Aim of the exercise: Please take the records that follow and repeat exactly the lines starting with the line with "Click the 'type|1-3' key" and going on through the line with "Open the 腾讯QQ".
BEGIN
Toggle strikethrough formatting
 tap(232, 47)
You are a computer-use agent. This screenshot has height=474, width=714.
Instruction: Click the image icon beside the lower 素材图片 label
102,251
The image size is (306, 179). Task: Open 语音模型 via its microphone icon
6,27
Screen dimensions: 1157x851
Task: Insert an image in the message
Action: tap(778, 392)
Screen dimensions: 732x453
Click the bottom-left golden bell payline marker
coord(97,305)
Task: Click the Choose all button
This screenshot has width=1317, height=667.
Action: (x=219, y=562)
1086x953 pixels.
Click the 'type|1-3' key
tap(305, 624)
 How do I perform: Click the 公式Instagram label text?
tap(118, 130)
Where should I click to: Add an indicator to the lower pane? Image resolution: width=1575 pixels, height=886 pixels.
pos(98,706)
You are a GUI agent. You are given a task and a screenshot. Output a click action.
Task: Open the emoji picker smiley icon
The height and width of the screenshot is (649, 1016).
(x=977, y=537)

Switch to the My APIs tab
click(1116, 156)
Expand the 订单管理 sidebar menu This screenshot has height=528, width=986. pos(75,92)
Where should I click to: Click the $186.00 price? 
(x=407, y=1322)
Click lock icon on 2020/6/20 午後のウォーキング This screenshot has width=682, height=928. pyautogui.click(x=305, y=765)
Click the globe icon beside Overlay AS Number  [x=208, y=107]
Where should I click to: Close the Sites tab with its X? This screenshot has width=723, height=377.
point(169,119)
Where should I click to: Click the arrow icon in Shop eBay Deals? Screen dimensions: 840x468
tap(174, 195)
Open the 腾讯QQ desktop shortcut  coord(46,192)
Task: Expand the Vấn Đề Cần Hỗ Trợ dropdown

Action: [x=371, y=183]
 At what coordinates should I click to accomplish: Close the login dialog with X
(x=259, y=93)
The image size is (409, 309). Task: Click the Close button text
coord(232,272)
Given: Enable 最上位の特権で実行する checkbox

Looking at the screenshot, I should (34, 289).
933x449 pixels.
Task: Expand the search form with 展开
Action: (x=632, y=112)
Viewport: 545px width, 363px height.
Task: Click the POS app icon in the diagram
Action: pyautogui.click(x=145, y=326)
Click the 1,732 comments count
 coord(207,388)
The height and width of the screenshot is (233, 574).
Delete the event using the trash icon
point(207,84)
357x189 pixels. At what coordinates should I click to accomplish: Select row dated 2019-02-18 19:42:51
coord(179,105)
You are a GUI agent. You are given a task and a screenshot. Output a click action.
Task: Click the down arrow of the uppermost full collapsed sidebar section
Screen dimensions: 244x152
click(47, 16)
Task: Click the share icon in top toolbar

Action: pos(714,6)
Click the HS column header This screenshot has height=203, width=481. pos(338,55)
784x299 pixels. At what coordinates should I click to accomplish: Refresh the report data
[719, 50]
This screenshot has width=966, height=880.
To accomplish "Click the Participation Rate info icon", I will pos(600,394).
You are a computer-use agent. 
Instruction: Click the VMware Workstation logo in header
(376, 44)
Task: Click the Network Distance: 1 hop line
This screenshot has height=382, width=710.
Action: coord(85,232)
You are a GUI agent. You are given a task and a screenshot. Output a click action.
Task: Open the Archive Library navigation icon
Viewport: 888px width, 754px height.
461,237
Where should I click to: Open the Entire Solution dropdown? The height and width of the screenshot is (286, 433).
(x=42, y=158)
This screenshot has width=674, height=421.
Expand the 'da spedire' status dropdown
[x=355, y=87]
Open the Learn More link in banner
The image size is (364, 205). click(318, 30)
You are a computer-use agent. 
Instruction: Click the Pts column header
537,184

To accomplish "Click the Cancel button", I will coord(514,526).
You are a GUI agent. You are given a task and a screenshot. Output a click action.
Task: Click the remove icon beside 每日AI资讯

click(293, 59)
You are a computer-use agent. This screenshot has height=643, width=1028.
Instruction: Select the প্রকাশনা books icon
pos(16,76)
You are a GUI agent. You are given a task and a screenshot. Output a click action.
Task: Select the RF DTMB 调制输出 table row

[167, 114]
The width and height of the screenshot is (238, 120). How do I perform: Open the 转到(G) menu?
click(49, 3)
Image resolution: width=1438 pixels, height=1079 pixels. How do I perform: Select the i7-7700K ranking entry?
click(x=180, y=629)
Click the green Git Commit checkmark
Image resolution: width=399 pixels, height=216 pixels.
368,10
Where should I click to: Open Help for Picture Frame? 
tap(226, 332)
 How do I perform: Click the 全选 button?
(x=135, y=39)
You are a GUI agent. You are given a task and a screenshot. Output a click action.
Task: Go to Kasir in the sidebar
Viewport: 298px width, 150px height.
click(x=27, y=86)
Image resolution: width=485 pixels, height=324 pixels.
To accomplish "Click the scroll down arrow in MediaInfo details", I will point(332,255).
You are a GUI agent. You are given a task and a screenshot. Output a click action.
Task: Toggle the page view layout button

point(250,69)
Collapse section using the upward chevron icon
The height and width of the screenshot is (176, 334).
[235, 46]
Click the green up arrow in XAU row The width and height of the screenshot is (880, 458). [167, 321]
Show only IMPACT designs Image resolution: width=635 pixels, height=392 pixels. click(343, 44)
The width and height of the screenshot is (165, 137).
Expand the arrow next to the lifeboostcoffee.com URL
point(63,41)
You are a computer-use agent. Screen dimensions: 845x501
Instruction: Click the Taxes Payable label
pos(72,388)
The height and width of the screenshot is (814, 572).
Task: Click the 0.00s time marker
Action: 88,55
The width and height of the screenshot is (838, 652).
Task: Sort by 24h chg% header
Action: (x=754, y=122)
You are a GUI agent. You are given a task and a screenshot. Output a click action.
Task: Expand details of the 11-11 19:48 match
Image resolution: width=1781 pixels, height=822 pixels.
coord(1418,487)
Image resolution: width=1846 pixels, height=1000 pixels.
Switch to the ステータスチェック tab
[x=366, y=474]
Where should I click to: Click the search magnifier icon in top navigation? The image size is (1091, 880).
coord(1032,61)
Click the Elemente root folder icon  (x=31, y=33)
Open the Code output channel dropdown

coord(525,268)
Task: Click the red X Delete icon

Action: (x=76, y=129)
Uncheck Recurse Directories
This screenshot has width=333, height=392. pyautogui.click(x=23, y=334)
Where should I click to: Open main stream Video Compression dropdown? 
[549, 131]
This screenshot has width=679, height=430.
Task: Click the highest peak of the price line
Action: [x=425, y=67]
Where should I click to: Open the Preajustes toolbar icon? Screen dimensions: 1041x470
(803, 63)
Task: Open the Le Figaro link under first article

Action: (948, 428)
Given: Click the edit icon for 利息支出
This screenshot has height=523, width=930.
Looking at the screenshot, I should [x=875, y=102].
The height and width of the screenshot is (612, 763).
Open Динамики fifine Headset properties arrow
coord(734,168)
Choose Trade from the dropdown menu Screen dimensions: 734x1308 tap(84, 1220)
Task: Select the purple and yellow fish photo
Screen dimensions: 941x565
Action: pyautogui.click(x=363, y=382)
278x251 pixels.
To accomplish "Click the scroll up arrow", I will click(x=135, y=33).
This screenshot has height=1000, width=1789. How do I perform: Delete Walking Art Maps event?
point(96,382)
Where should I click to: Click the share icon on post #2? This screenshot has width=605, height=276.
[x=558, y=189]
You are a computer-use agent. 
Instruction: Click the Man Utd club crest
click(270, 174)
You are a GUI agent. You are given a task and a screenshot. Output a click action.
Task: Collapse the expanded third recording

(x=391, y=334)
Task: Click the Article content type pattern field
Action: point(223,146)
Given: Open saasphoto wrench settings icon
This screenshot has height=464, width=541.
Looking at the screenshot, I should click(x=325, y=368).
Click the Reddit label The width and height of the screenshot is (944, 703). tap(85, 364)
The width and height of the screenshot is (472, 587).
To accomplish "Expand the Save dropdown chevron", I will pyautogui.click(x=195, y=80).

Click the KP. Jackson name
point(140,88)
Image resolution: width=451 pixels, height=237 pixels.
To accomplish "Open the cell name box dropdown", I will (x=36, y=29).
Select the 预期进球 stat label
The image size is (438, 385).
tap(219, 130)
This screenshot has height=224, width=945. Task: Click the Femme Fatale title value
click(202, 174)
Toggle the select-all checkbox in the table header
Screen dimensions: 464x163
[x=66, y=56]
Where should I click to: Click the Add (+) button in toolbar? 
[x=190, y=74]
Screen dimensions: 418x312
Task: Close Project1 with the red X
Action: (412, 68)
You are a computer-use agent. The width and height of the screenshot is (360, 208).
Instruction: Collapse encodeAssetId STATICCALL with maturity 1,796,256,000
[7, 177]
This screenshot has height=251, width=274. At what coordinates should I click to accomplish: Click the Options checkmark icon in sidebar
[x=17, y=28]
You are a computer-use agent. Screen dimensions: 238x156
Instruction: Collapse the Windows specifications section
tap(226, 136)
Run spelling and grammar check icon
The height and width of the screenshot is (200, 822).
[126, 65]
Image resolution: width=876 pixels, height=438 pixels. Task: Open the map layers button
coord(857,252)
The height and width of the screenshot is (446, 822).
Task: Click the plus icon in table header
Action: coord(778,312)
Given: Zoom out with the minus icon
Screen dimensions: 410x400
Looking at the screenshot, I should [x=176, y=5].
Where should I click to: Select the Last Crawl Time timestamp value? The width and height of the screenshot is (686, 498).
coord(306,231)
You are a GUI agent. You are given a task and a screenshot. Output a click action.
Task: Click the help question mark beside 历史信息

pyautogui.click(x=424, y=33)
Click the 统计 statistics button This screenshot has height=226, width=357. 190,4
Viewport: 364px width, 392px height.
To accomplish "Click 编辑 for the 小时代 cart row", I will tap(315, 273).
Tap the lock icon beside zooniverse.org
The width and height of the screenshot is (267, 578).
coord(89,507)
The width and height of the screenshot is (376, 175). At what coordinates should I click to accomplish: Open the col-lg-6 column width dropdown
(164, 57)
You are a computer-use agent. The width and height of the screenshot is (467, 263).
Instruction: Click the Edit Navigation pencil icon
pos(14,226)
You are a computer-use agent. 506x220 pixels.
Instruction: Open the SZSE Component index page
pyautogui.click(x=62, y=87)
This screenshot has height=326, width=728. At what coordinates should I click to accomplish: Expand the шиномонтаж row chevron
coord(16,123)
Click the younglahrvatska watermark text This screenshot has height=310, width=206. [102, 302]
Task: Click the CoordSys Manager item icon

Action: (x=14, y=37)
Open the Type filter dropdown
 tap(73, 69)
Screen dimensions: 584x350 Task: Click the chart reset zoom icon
END
Exercise response:
Click the 'type|1-3' key
tap(305, 624)
 How do I perform: Click the 公式Instagram label text?
tap(118, 130)
Where should I click to: Add an indicator to the lower pane? Image resolution: width=1575 pixels, height=886 pixels.
pos(98,706)
You are a GUI agent. You are given a task and a screenshot. Output a click action.
Task: Open the emoji picker smiley icon
The height and width of the screenshot is (649, 1016).
(x=977, y=537)

Switch to the My APIs tab
click(1116, 156)
Expand the 订单管理 sidebar menu This screenshot has height=528, width=986. pos(75,92)
Where should I click to: Click the $186.00 price? 
(x=407, y=1322)
Click lock icon on 2020/6/20 午後のウォーキング This screenshot has width=682, height=928. pyautogui.click(x=305, y=765)
Click the globe icon beside Overlay AS Number  [x=208, y=107]
Where should I click to: Close the Sites tab with its X? This screenshot has width=723, height=377.
point(169,119)
Where should I click to: Click the arrow icon in Shop eBay Deals? Screen dimensions: 840x468
tap(174, 195)
Open the 腾讯QQ desktop shortcut  coord(46,192)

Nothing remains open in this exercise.